Although there is no 'gold standard' or criteria with which to evaluate the quality of a clinical dental teacher, a global rating of the clinical teacher from 'very poor to very good' was used to test the criterion validity of the ECDT scale, and was strongly associated with overall ECDT scores and individual domain scores demonstrating good criterion validity (Table 3). Construct validity was assessed based on the hypothesis that students' ratings of individual clinical dental teachers would be similar and when mean directional difference of ECDT scores between two random allocated groups of students was assessed the difference was minimal and not significantly different from zero. Furthermore, evidence of a systemic difference in ECDT scores between the student groups was minimal or small at less than 0.3, as the literature suggests.10 These findings support the construct validity of the measure.

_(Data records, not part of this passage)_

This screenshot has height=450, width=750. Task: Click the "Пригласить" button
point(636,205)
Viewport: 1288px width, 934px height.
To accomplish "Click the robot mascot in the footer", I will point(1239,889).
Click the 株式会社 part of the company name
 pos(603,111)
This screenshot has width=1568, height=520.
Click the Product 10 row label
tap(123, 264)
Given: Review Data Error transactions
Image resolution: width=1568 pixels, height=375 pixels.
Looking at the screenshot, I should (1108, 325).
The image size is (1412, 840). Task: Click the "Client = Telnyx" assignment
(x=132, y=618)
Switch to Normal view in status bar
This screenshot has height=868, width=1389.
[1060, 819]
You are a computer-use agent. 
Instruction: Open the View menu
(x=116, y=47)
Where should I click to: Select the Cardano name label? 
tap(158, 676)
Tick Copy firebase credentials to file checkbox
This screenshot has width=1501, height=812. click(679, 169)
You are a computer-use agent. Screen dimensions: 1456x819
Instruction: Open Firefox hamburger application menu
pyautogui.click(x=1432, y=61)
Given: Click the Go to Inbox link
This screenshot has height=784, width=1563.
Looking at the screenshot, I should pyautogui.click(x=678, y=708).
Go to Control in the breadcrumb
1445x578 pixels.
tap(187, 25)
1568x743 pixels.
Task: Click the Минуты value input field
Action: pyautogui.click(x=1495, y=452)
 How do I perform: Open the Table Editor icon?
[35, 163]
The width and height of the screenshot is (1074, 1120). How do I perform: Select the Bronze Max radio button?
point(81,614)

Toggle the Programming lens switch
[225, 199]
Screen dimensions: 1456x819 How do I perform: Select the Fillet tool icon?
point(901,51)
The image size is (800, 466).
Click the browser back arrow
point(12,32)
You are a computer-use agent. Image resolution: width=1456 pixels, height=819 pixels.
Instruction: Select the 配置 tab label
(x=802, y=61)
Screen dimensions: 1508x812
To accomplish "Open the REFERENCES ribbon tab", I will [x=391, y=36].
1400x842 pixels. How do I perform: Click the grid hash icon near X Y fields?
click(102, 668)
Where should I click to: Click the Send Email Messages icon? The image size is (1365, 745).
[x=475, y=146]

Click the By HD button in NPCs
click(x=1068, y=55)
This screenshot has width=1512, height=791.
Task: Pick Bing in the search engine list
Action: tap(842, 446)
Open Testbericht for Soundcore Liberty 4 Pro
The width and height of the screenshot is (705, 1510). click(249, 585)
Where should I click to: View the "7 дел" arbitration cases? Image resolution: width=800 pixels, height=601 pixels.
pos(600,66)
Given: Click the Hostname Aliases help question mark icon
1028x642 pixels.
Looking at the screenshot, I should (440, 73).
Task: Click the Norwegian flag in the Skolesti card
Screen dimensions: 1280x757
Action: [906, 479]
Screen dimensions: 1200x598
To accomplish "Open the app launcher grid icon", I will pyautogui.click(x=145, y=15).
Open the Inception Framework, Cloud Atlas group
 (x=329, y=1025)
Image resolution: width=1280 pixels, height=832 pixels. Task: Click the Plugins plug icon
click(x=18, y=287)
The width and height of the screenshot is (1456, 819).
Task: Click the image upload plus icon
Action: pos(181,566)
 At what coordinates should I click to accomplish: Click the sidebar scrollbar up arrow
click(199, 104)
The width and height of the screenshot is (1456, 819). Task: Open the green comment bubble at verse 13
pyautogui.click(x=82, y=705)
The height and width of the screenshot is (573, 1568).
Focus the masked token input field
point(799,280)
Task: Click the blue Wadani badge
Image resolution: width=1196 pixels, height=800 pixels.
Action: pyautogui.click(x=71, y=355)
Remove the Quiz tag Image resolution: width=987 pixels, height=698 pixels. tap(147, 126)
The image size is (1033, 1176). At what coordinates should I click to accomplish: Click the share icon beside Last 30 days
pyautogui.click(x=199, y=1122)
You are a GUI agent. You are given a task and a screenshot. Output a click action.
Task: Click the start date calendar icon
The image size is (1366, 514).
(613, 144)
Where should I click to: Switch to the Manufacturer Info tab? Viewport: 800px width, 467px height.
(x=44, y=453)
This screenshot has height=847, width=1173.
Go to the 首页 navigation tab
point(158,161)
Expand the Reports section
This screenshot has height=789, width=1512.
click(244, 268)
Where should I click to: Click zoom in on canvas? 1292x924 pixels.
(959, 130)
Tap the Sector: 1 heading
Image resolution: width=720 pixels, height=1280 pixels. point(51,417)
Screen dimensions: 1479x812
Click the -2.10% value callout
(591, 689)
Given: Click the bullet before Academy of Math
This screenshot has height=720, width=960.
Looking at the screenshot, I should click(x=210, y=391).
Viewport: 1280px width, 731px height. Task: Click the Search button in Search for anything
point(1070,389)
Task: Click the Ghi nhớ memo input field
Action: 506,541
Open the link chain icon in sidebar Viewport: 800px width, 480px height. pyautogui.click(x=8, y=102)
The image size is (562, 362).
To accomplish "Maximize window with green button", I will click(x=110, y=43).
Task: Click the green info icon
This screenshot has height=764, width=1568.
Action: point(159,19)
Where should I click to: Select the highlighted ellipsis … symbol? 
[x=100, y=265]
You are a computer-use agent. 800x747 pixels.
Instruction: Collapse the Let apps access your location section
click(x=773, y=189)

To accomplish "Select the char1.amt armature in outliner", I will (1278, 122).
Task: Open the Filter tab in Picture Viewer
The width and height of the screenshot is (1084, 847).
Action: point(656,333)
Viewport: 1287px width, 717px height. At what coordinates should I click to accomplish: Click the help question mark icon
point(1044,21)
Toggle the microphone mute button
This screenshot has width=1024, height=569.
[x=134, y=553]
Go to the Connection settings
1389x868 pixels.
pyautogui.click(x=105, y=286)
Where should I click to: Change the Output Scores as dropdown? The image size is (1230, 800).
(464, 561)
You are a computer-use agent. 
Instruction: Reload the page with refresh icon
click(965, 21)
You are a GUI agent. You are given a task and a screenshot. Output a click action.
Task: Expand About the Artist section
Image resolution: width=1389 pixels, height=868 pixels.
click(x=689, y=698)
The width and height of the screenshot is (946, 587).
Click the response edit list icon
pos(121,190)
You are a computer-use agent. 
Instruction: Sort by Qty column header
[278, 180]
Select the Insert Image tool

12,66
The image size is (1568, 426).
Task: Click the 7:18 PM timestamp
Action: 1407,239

Internal reliability assesses the internal consistency of a questionnaire or scale as it examines the extent to which a number of items assessing the same underlying concept are actually doing so, by measuring the mean correlation between items within domains (sub scales) and overall. In this respect, the data demonstrated strong internal reliability with Cronbach alpha values of > 0.80 in all domains. Various arbitrary levels of internal reliability are considered acceptable but most suggest internal consistency of above 0.69 to be appropriate.10

In conclusion, a valid and reliable measure to evaluate clinical dental teachers has been developed and under psychometric testing demonstrated acceptable construct and criterion validity, as well as strong internal reliability. An evaluation of the usefulness and performance of this instrument would be valuable to guide administrators, dental faculty and consumers of dental education.